The SF Giants went a different direction than most people expected at No. 4, and they did it with the top college arm on the board.
After weeks of talk that San Francisco might lean toward a prep bat, the Giants instead selected Jackson Flora out of UC Santa Barbara with the fourth pick of the 2026 MLB draft. Flora was widely viewed as the best college pitcher available.
San Francisco landed that pick after the lottery broke its way, but there won’t be a repeat of that kind of fortune next year. The Giants will not be eligible to pick within the first 10 selections in 2027.
The No. 4 slot comes with a value of just under $9 million, and it eats up more than half of the club’s bonus pool.
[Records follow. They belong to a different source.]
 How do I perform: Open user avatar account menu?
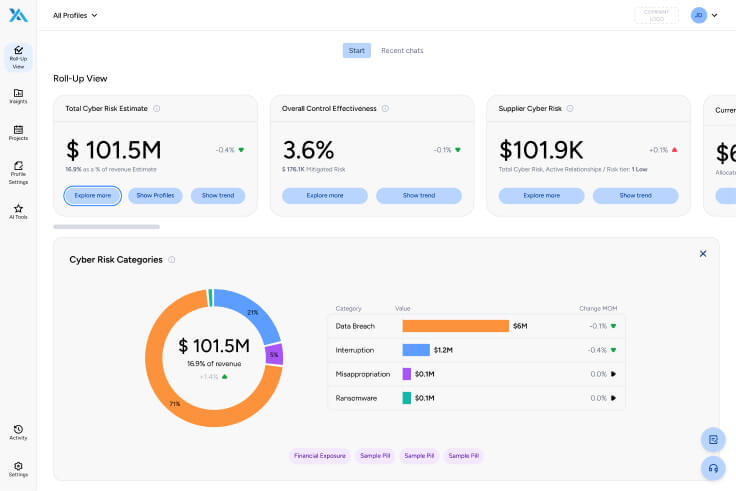click(x=704, y=15)
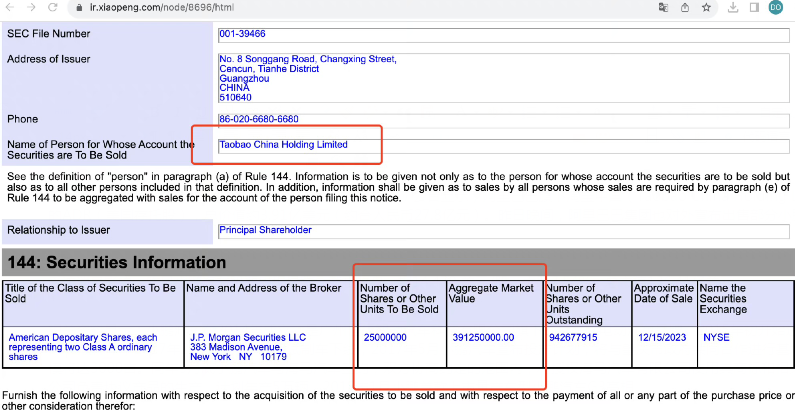Bookmark this page with star icon
The height and width of the screenshot is (410, 795).
(x=706, y=8)
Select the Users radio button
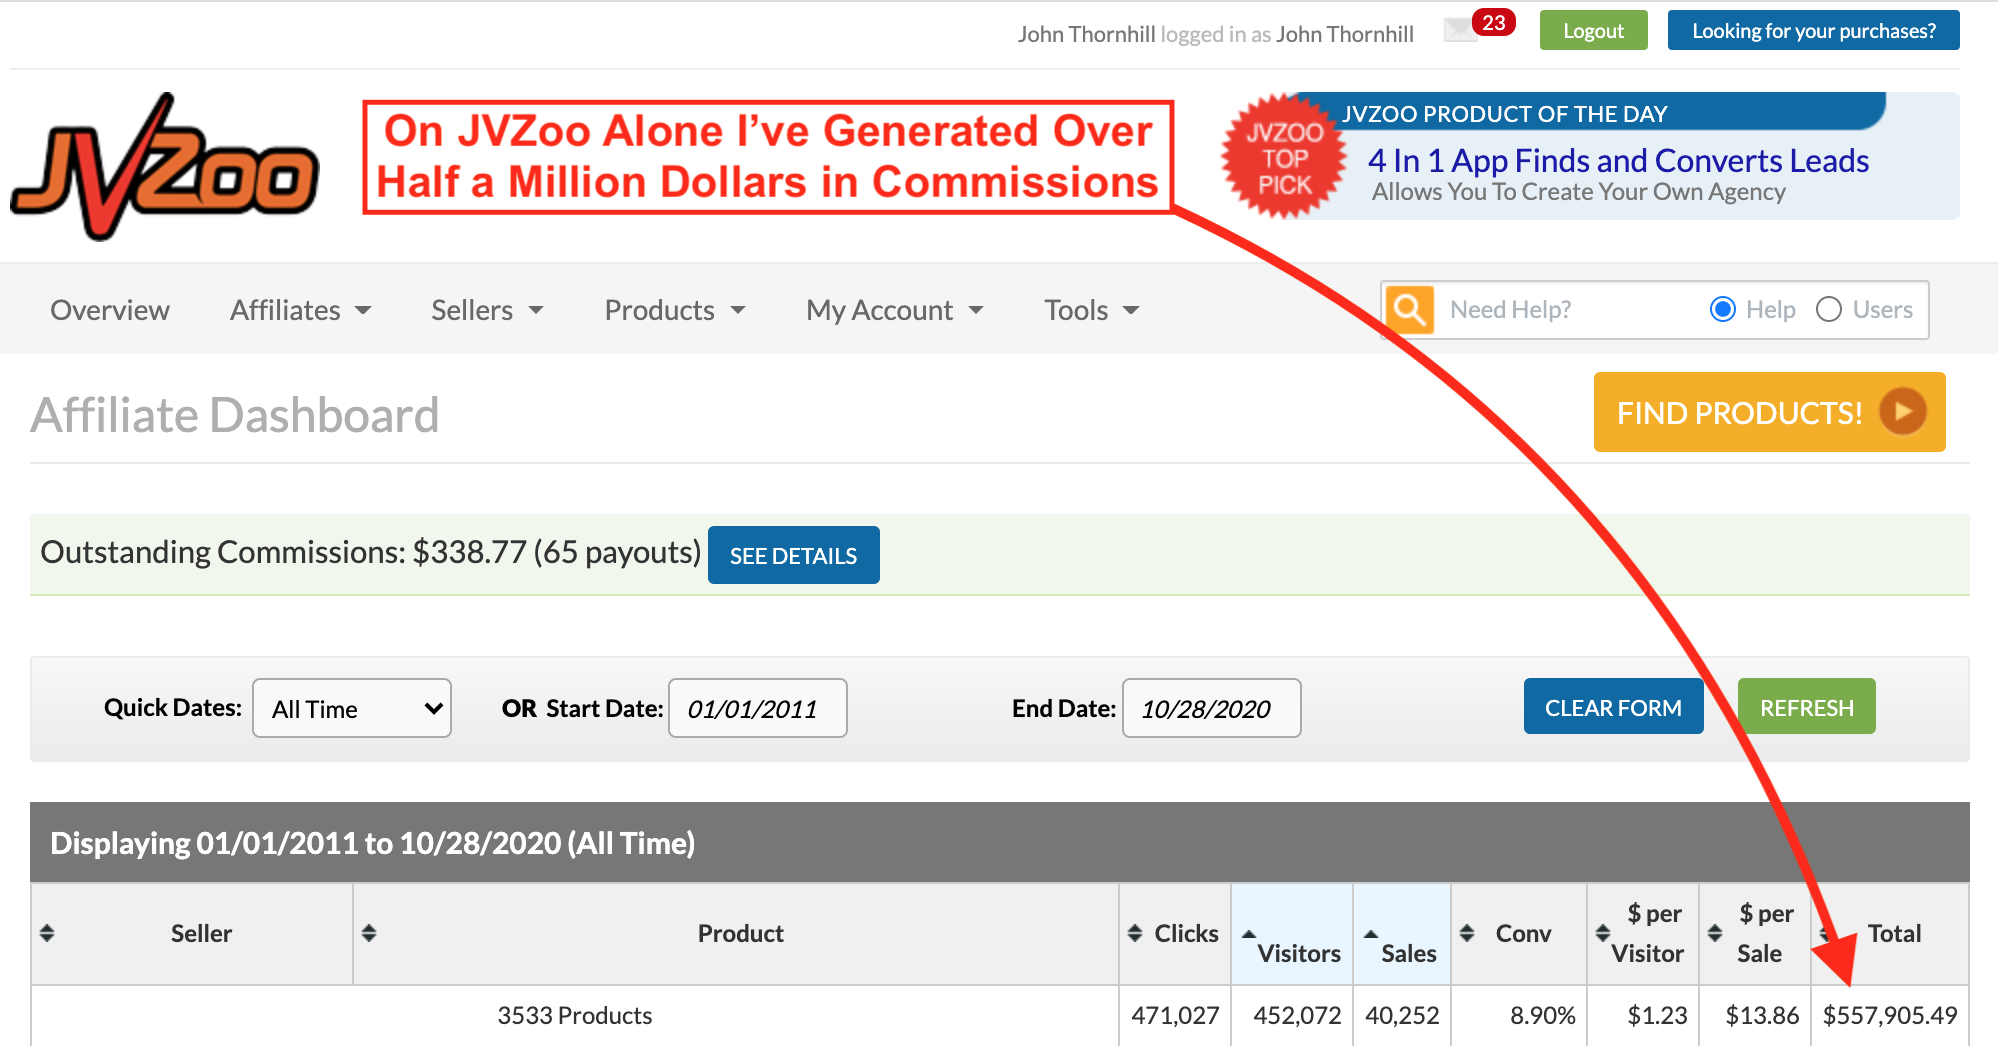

The Giants have the fourth-largest pool at $17.3 million, with room to push that figure to $18.2 million if they go five percent over.
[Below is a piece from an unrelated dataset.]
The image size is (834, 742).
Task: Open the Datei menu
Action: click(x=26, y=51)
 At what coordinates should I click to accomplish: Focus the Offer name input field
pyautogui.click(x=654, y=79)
They also have four more picks today, including No. 29, which came to them when they sent Patrick Bailey to the Cleveland Guardians. Their other selections are No.
55, No. 90 and No. 118.
The rest of the draft continues tomorrow on a quicker clock, with each pick cut down to one minute.
The first-round choice came after plenty of draft chatter pointed toward a pair of prep players, Jacob Lombard and Eric Booth Jr. Lombard brings above-average power but has contact issues, while Booth Jr. is a near-elite runner whose swing needs to be rebuilt. That kind of profile can be a tricky fit for a development group that has had its share of trouble with those types in the past.
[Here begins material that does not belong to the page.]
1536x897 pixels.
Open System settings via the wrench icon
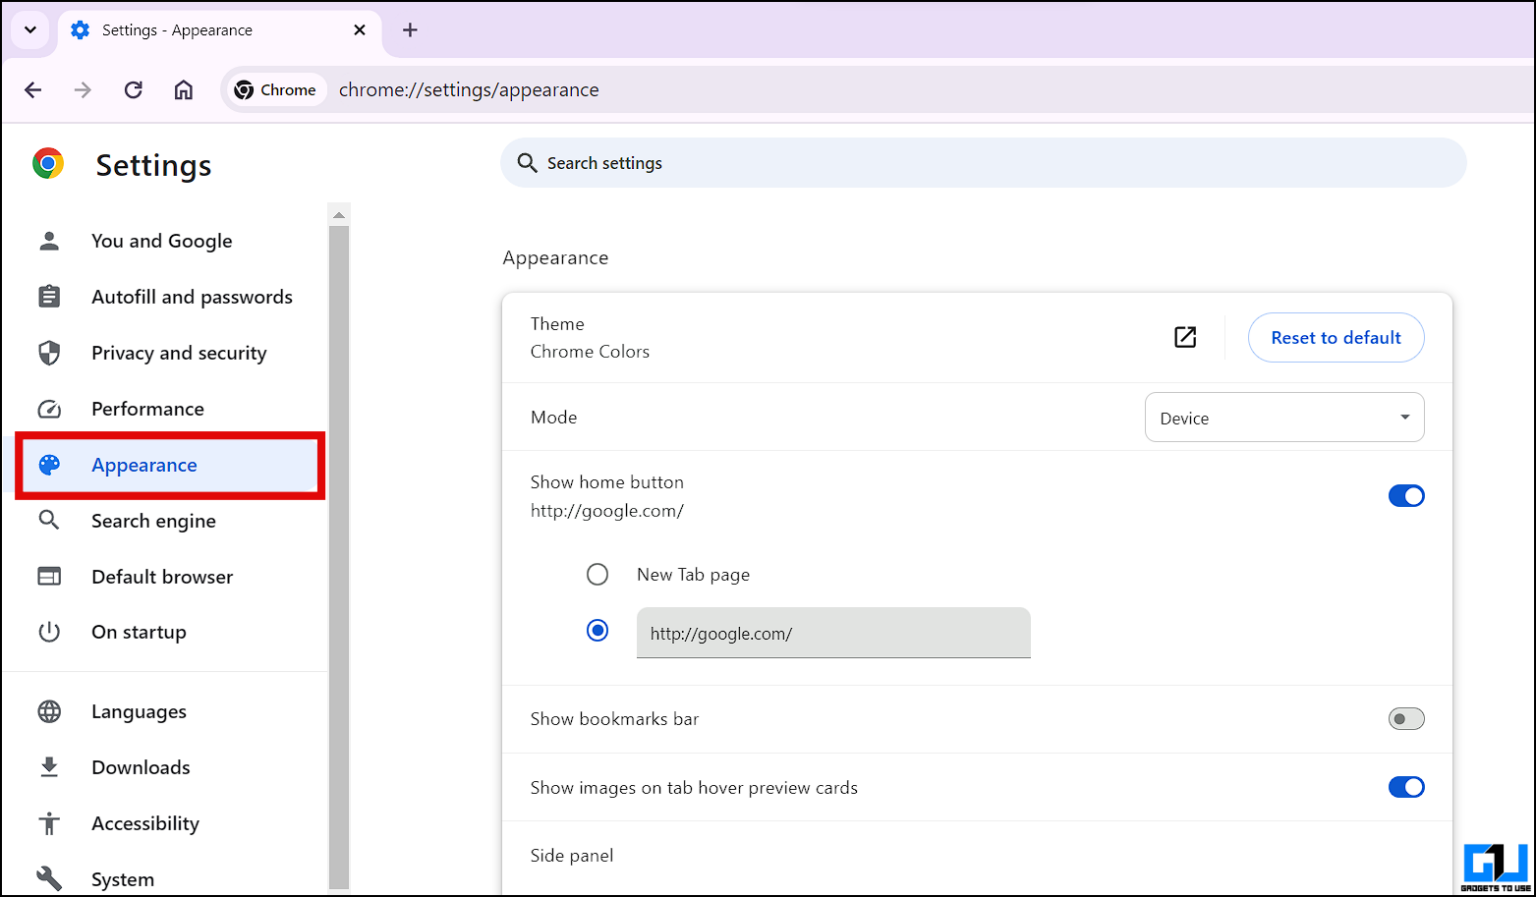tap(49, 877)
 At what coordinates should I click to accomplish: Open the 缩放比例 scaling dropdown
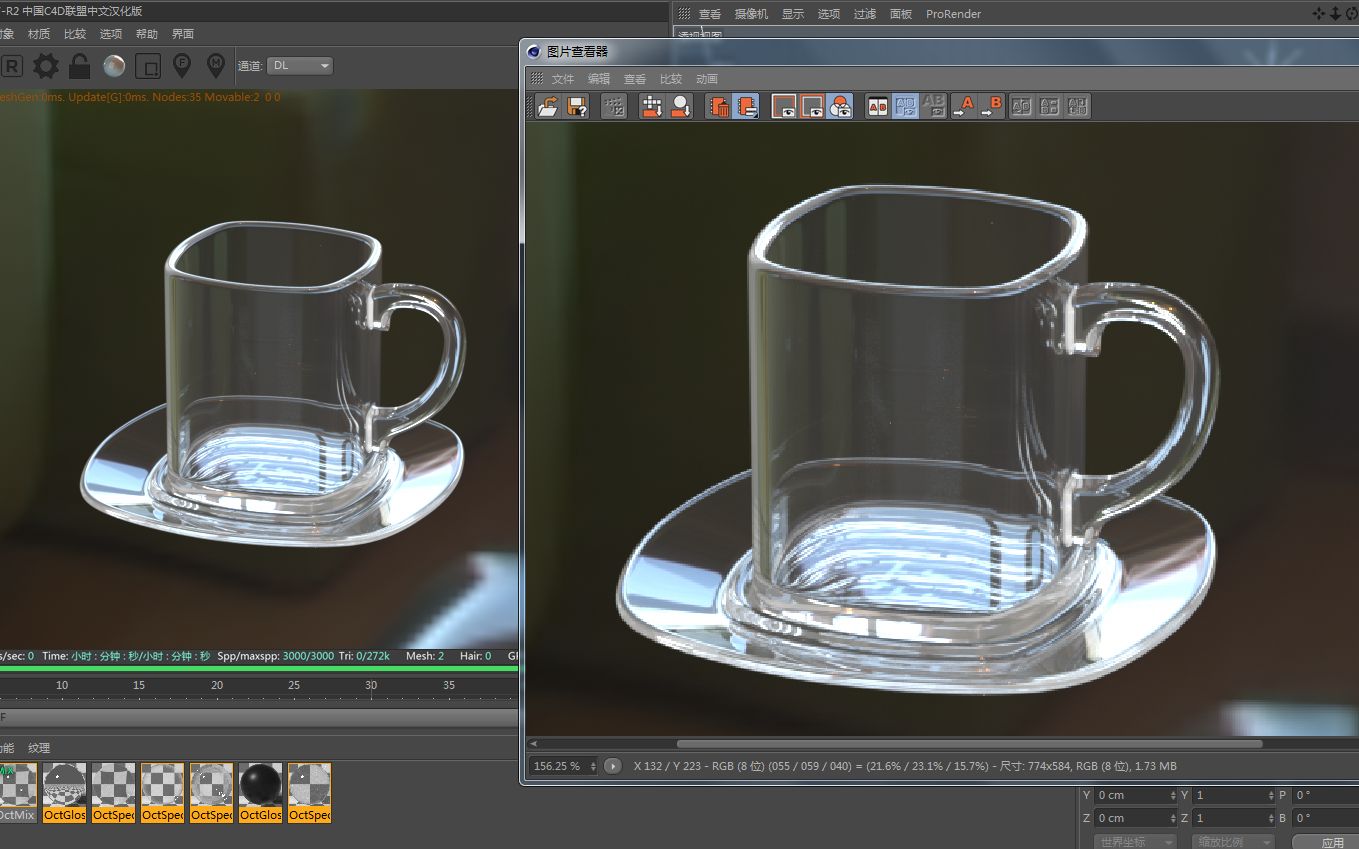click(x=1233, y=841)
Flora gives the Giants a different kind of upside. Pitching remains a weak spot in the farm system, and while teams do not draft strictly for need, this selection adds to that area.
He arrives after a huge season at UC Santa Barbara, where he put up a 1.06 ERA with 133 strikeouts and 32 walks in 102 innings. There’s also a built-in connection: Flora was college teammates with Zander Darby, who is now with the Eugene Emeralds.
On the mound, the right-hander works from a three-quarters arm slot and pounds the zone with everything he throws. His mix includes a mid 90's four-seam fastball, a mid 80's changeup and two sliders. The gyro slider sits in the mid 80's, while the sweeper lives in the upper 70's and can touch the low 80's.
Flora’s fastball and changeup tunnel well, and the velocity gap helps the offspeed pitch play up. It’s a starter’s package, and it comes with the kind of strike-throwing ability the Giants clearly valued at No. 4.